In many parts of science - especially those parts that deal with simple phenomena - it's possible to obtain very solid, very reliable evidence for quite general hypotheses. But in neural networks there are large numbers of parameters and hyper-parameters, and extremely complex interactions between them. In such extraordinarily complex systems it's exceedingly difficult to establish reliable general statements. Understanding neural networks in their full generality is a problem that, like quantum foundations, tests the limits of the human mind. Instead, we often make do with evidence for or against a few specific instances of a general statement. As a result those statements sometimes later need to be modified or abandoned, when new evidence comes to light.
One way of viewing this situation is that any heuristic story about neural networks carries with it an implied challenge. For example, consider the statement I quoted earlier, explaining why dropout works* *From ImageNet Classification with Deep Convolutional Neural Networks by Alex Krizhevsky, Ilya Sutskever, and Geoffrey Hinton (2012).: "This technique reduces complex co-adaptations of neurons, since a neuron cannot rely on the presence of particular other neurons.
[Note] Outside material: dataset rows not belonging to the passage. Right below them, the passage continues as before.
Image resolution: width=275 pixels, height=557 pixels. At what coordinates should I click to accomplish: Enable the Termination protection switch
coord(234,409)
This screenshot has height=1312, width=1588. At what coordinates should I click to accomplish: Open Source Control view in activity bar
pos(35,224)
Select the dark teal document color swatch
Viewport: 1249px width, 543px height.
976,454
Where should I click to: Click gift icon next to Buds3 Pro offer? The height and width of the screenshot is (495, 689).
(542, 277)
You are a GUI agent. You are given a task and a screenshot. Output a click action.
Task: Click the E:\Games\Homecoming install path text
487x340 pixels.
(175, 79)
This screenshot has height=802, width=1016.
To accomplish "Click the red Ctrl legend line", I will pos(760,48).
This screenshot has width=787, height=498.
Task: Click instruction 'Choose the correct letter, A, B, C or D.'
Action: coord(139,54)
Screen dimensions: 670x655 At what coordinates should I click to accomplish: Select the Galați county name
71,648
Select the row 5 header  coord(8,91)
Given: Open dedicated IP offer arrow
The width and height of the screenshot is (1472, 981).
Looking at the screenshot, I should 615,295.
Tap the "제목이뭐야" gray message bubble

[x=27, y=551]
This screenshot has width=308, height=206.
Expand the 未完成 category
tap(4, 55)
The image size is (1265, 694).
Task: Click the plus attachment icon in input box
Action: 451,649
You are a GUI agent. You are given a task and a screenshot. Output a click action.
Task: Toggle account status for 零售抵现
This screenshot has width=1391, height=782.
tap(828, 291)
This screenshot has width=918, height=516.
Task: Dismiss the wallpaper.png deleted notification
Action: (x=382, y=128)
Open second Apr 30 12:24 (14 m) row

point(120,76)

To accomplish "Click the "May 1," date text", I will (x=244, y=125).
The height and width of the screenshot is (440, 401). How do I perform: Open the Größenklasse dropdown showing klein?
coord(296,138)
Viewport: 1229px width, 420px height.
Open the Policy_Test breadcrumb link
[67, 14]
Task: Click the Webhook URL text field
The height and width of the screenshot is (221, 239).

It is, therefore, forced to learn more robust features that are useful in conjunction with many different random subsets of the other neurons." This is a rich, provocative statement, and one could build a fruitful research program entirely around unpacking the statement, figuring out what in it is true, what is false, what needs variation and refinement. Indeed, there is now a small industry of researchers who are investigating dropout (and many variations), trying to understand how it works, and what its limits are. And so it goes with many of the heuristics we've discussed. Each heuristic is not just a (potential) explanation, it's also a challenge to investigate and understand in more detail.
Of course, there is not time for any single person to investigate all these heuristic explanations in depth. It's going to take decades (or longer) for the community of neural networks researchers to develop a really powerful, evidence-based theory of how neural networks learn. Does this mean you should reject heuristic explanations as unrigorous, and not sufficiently evidence-based? No! In fact, we need such heuristics to inspire and guide our thinking. It's like the great age of exploration: the early explorers sometimes explored (and made new discoveries) on the basis of beliefs which were wrong in important ways. Later, those mistakes were corrected as we filled in our knowledge of geography. When you understand something poorly - as the explorers understood geography, and as we understand neural nets today - it's more important to explore boldly than it is to be rigorously correct in every step of your thinking. And so you should view these stories as a useful guide to how to think about neural nets, while retaining a healthy awareness of the limitations of such stories, and carefully keeping track of just how strong the evidence is for any given line of reasoning. Put another way, we need good stories to help motivate and inspire us, and rigorous in-depth investigation in order to uncover the real facts of the matter.